Risk factors for surgical site infection following spinal instrumentation surgery.

J Orthop Sci 2018 May 2;23(3):449-454. Epub 2018 Mar 2.

Division of Orthopedic Surgery, Department of Regenerative and Transplant Medicine, Niigata University Graduate School of Medical and Dental Sciences, Asahimachidori 1-757, Chuo-ku, Niigata-shi, 951-8510, Japan.

Background: In spinal instrumentation surgeries, surgical site infection (SSI) is one of the complications to be avoided. However, spinal instrumentation surgeries have a higher rate of SSI than other clean orthopedic surgeries. The purpose of this study was to investigate the risk factors for SSI following spinal instrumentation surgeries and contribute to the prevention of SSIs by identifying high-risk patients.

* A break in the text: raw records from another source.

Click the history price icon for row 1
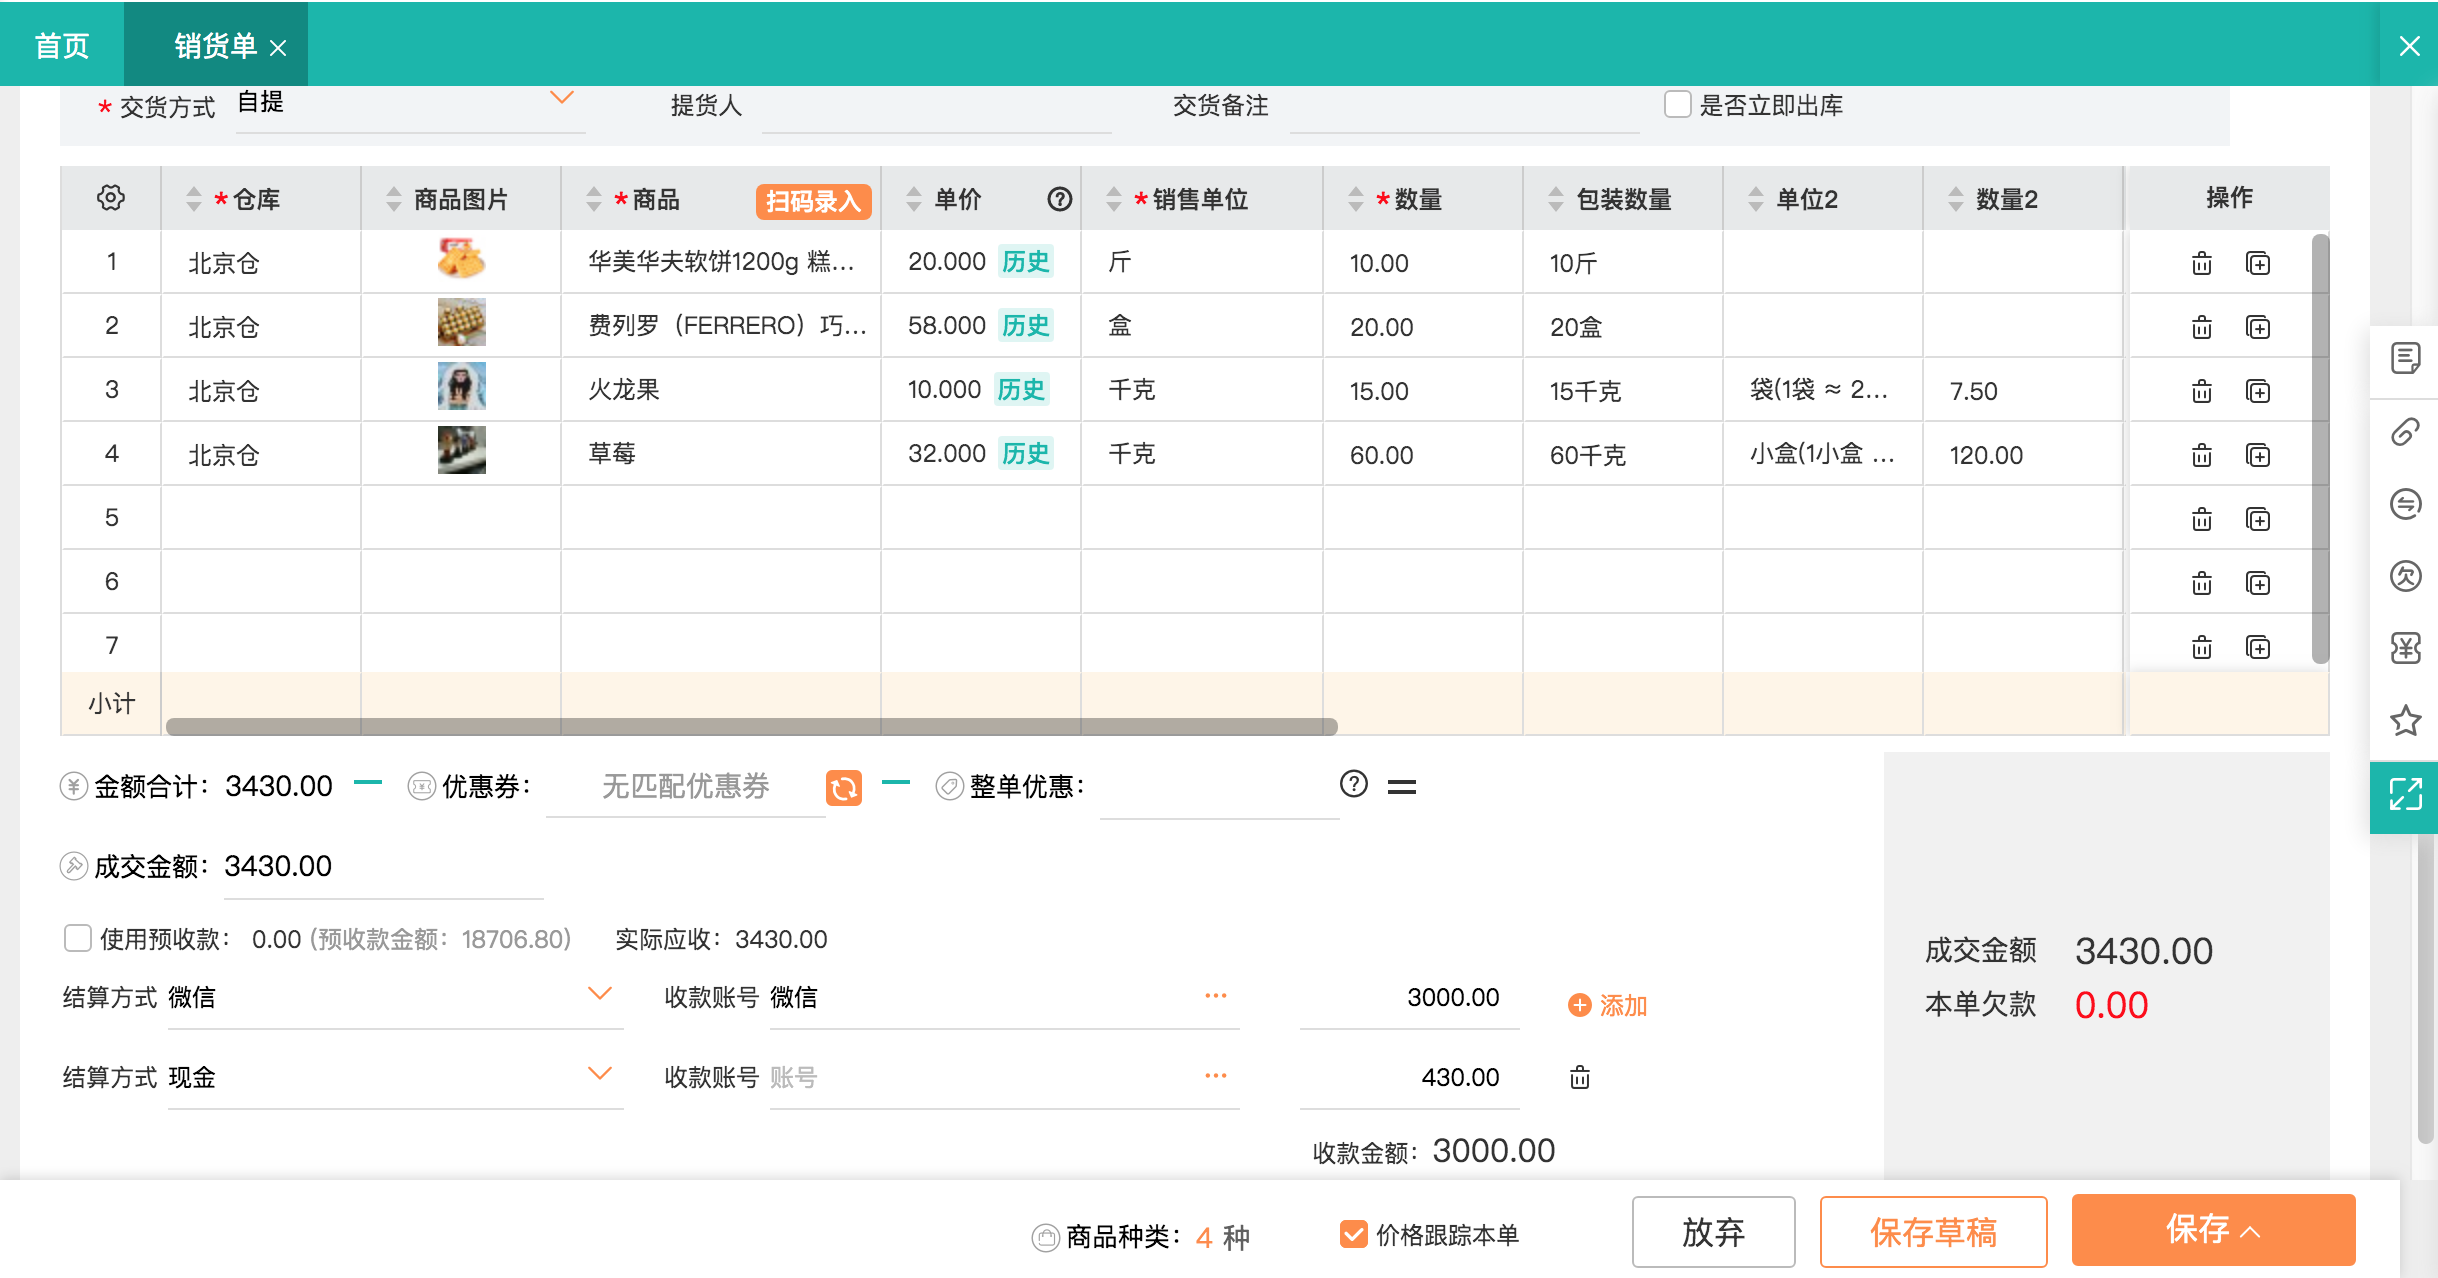The image size is (2438, 1278). (x=1026, y=261)

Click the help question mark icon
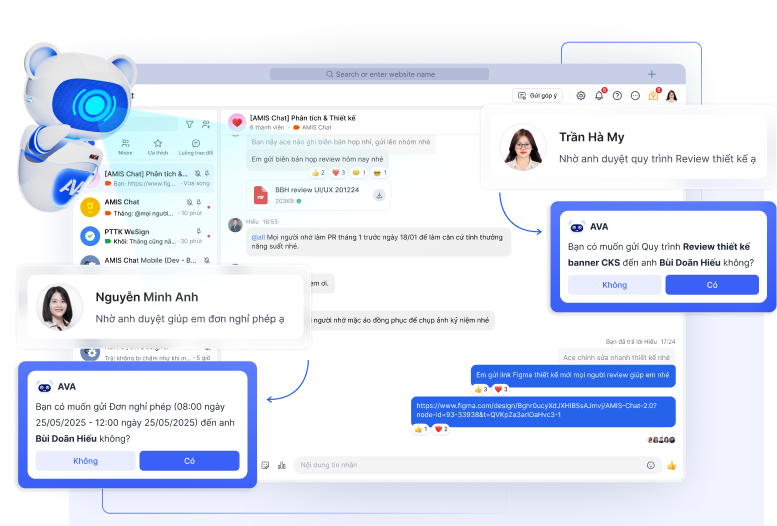617,96
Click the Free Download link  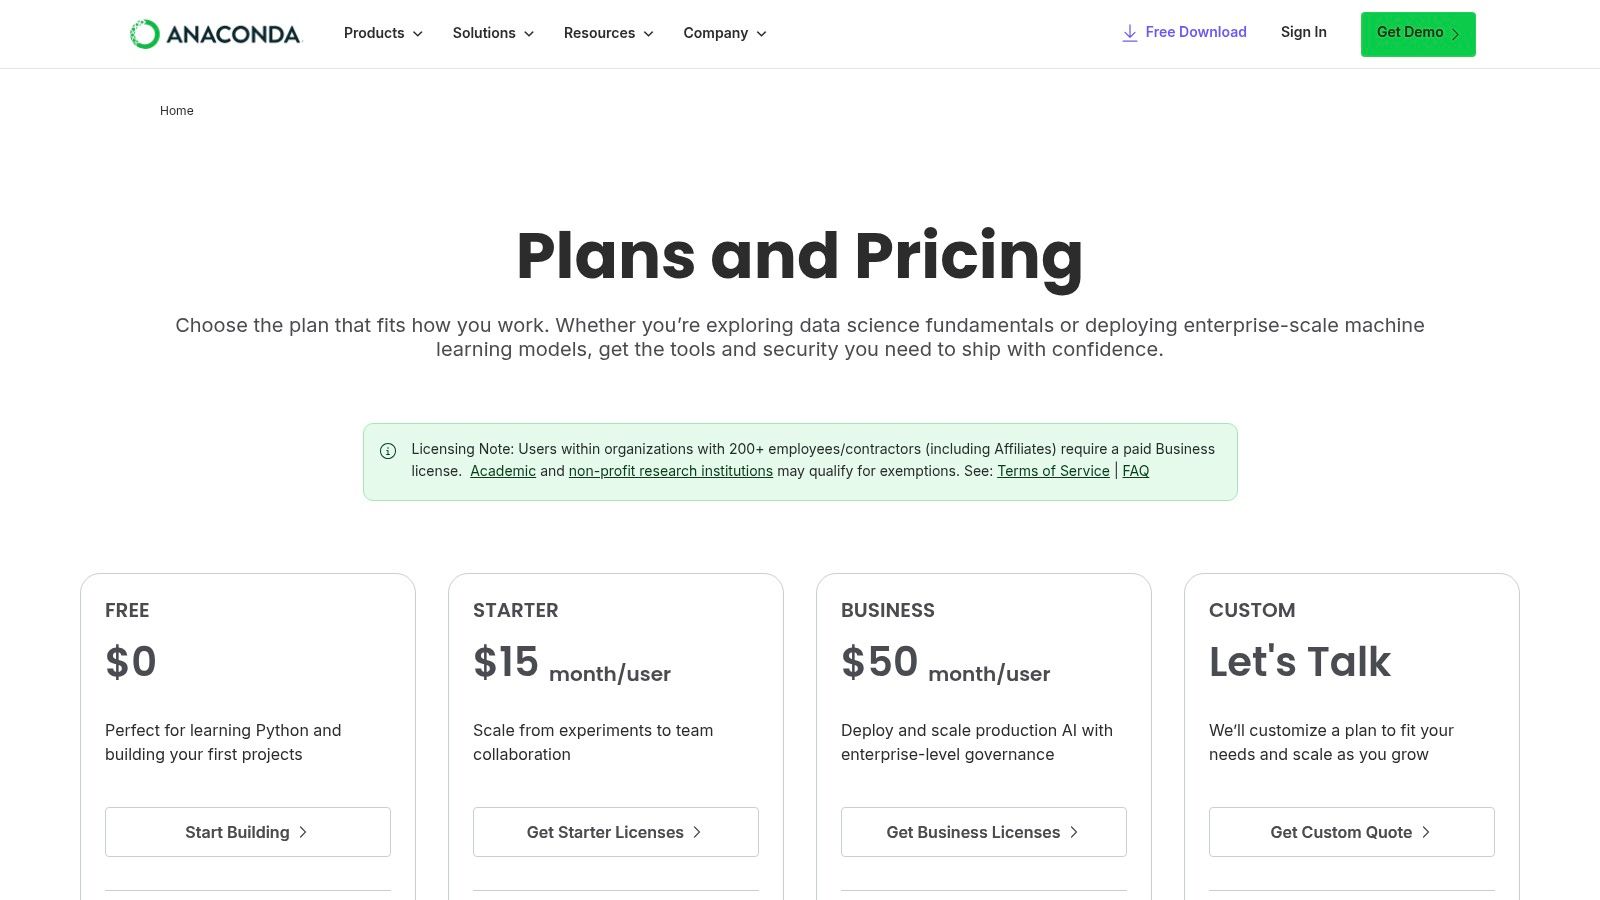[x=1195, y=32]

Methods: Records of 431 patients who underwent spinal instrumentation surgeries from 2011 to 2014 with a minimum follow-up period of 90 days were retrospectively reviewed. Associations of SSI with various preoperative, operative, and postoperative factors were statistically analyzed with univariate and stepwise multivariate logistic regression analysis.

Results: Deep or superficial SSIs were observed in 15 patients (3.5%). Univariate analysis revealed significant association of SSI with diabetes mellitus (odds ratio [OR] 4.7, 95% confidence interval [CI] 1.5-14.4; p = 0.012) and serum albumin ≤3.5 g/dl (OR 3.35, 95% CI 1.1-10.38, p = 0.012). The number of regular medications prescribed in patients with SSI (8.2 ± 5.4) was significantly more than that in patients without SSI (3.8 ± 4.4) (p = 0.001), and the cut-off value of the number of medications was 7, as derived from receiver operating characteristics analysis. Multivariate analysis revealed that the number of regular medications ≥7 was an independent risk factor significantly associated with SSIs (OR 7.3, 95% CI 2.3-24.0, p = 0.001).

Conclusions: Our study demonstrated that an important risk factor for SSI after spinal instrumentation surgery was number of regular medications ≥7. Number of regular medications is a simple and valuable risk index for SSI, which reflects the influence of medications and comorbidities.